• Instructions to follow
If a line in the data below contains "computer", copy it.

• Source material
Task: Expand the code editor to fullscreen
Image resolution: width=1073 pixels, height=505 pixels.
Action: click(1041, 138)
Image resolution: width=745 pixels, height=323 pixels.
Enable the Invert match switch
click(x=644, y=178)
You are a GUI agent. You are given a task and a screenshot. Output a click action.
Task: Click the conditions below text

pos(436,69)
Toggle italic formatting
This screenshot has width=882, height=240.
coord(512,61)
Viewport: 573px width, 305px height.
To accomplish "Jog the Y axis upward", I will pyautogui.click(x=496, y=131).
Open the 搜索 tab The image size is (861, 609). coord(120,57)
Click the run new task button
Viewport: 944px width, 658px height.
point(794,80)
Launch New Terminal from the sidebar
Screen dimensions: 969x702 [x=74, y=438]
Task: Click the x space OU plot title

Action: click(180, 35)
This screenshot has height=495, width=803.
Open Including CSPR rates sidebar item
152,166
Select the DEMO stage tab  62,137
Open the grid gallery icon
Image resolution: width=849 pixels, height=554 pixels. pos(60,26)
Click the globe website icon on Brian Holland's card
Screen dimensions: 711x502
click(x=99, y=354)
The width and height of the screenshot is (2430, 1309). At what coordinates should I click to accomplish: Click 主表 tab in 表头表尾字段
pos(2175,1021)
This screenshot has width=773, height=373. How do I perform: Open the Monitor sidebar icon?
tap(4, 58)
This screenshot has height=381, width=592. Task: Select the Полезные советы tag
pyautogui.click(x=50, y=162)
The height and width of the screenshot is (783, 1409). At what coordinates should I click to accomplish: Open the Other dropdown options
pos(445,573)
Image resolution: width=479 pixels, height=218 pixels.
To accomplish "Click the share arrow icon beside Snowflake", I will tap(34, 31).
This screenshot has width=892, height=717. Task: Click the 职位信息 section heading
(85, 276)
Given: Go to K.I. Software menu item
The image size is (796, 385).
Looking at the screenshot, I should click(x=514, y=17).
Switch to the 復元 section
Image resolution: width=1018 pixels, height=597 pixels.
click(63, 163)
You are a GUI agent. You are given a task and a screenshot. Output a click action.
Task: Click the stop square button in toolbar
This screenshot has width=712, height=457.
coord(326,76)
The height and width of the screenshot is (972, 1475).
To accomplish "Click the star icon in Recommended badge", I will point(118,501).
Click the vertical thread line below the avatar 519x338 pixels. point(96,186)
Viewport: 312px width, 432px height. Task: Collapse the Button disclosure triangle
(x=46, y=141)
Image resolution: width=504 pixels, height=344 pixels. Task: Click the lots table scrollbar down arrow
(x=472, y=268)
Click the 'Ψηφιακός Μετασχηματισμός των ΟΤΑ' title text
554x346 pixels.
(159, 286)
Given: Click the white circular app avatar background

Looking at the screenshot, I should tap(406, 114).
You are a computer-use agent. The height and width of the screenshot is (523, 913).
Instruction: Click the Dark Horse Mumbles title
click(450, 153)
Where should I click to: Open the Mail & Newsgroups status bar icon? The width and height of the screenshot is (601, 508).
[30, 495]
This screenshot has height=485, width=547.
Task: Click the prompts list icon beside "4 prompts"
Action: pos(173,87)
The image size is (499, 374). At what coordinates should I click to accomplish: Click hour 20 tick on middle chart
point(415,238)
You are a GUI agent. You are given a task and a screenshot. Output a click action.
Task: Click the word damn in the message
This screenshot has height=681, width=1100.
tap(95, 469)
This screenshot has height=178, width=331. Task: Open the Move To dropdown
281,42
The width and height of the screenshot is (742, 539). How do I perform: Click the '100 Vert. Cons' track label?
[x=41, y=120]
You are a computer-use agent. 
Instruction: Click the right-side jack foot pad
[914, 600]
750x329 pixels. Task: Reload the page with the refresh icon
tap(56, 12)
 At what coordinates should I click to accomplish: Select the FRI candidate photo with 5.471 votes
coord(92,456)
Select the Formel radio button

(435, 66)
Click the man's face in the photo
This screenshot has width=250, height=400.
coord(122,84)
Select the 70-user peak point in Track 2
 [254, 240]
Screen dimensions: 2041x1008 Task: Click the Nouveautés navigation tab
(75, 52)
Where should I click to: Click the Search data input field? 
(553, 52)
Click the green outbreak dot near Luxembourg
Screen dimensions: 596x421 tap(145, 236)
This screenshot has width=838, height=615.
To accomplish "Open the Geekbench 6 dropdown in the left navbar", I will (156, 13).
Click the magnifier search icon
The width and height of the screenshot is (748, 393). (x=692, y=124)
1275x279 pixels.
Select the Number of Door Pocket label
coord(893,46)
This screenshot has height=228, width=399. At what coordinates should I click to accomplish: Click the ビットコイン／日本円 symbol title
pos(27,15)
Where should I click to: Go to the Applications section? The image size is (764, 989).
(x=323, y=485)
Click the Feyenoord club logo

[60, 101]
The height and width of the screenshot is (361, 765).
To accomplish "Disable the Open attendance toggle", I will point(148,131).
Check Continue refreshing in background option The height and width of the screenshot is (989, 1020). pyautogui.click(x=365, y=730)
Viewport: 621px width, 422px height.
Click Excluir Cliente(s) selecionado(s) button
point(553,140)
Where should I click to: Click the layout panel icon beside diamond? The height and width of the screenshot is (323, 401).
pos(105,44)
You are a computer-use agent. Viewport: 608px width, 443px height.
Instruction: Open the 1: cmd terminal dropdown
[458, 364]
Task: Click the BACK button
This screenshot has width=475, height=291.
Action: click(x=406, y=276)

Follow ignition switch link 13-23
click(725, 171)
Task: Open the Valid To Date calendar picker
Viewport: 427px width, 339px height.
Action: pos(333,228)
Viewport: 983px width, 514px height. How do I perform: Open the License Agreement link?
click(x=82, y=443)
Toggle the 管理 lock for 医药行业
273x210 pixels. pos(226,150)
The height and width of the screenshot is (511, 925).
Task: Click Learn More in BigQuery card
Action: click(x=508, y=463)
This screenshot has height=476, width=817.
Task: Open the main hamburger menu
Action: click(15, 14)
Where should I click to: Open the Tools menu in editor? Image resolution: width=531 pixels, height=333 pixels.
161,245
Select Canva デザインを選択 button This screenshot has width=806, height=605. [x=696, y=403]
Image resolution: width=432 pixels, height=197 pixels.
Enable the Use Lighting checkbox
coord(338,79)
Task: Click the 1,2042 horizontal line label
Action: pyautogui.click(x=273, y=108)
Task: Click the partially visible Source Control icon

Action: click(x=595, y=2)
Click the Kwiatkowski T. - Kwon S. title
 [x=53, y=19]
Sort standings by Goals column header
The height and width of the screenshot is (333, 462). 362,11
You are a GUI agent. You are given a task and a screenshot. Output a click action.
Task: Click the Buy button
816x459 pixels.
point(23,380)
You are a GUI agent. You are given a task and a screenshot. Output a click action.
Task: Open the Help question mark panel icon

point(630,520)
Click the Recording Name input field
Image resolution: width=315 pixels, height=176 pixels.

• Answer to this task
You are a computer-use agent. The height and width of the screenshot is (523, 913).
You are a computer-use agent. 
You are a computer-use agent. Viewport: 608px width, 443px height.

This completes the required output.